4. Similarly, to change $\frac{1}{t}$ to have $st$ on the bottom, we multiply the top and bottom by 's'. So, $\frac{1}{t}$ becomes $\frac{1 \times s}{t \times s} = \frac{s}{st}$.
5. Now we can add them: $\frac{t}{st} + \frac{s}{st} = \frac{t+s}{st}$. (It's the same as $\frac{s+t}{st}$, since adding in any order gives the same result!)
6. So, our whole problem now looks like: $\frac{\frac{s+t}{st}}{st}$. This means we have the fraction $\frac{s+t}{st}$ being divided by $st$.
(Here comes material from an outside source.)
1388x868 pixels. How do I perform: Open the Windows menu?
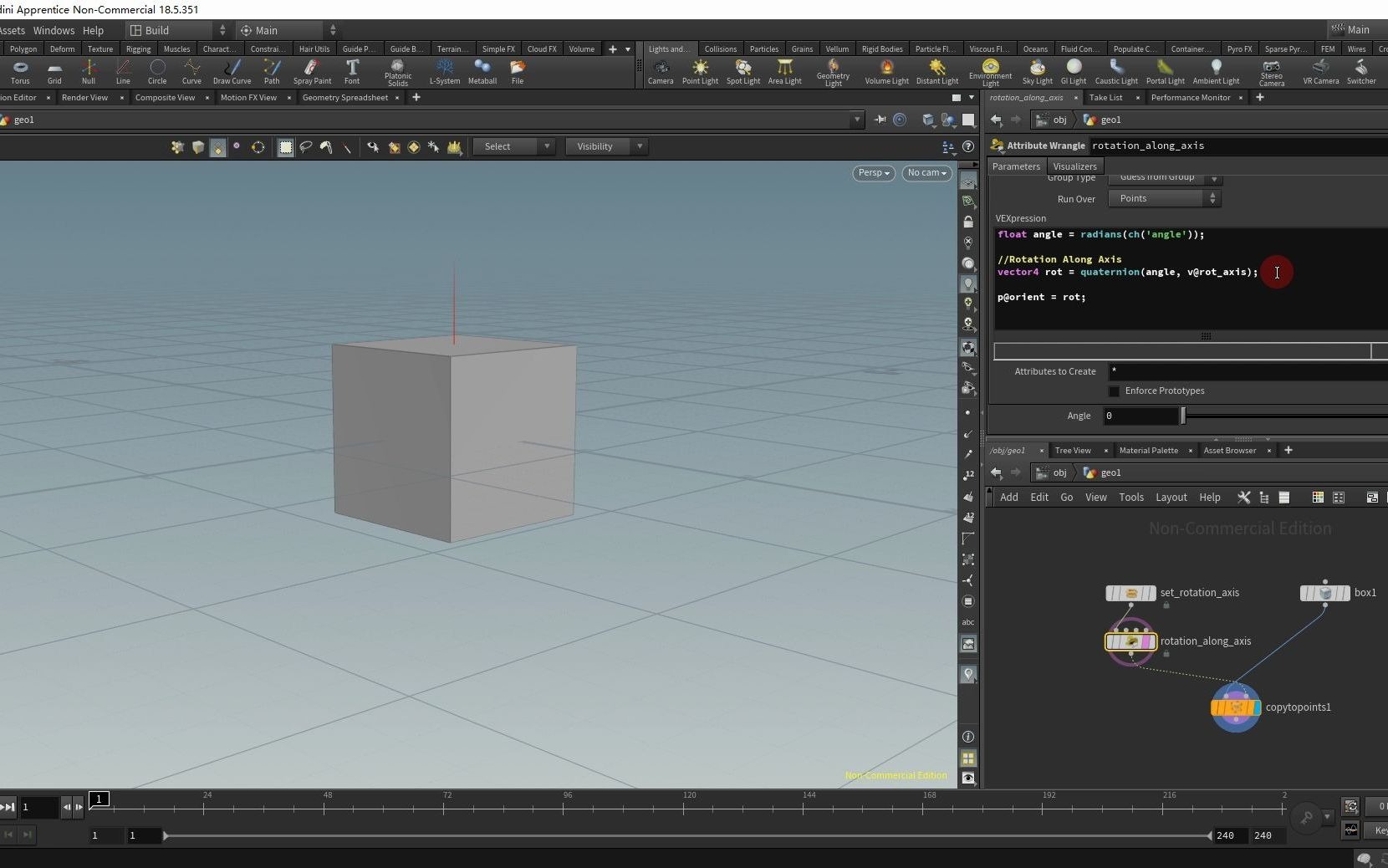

7. When you divide by something, it's like multiplying by its "upside-down" version (its reciprocal). The upside-down of $st$ is $\frac{1}{st}$.
8. So, we can rewrite the problem as: $\frac{s+t}{st} \times \frac{1}{st}$.
9. Now, we just multiply the top parts together: $(s+t) \times 1 = s+t$.
10. And multiply the bottom parts together: $st \times st = s \times s \times t \times t = s^2t^2$.
11. Putting the new top and bottom together, we get our simplified answer: $\frac{s+t}{s^2t^2}$.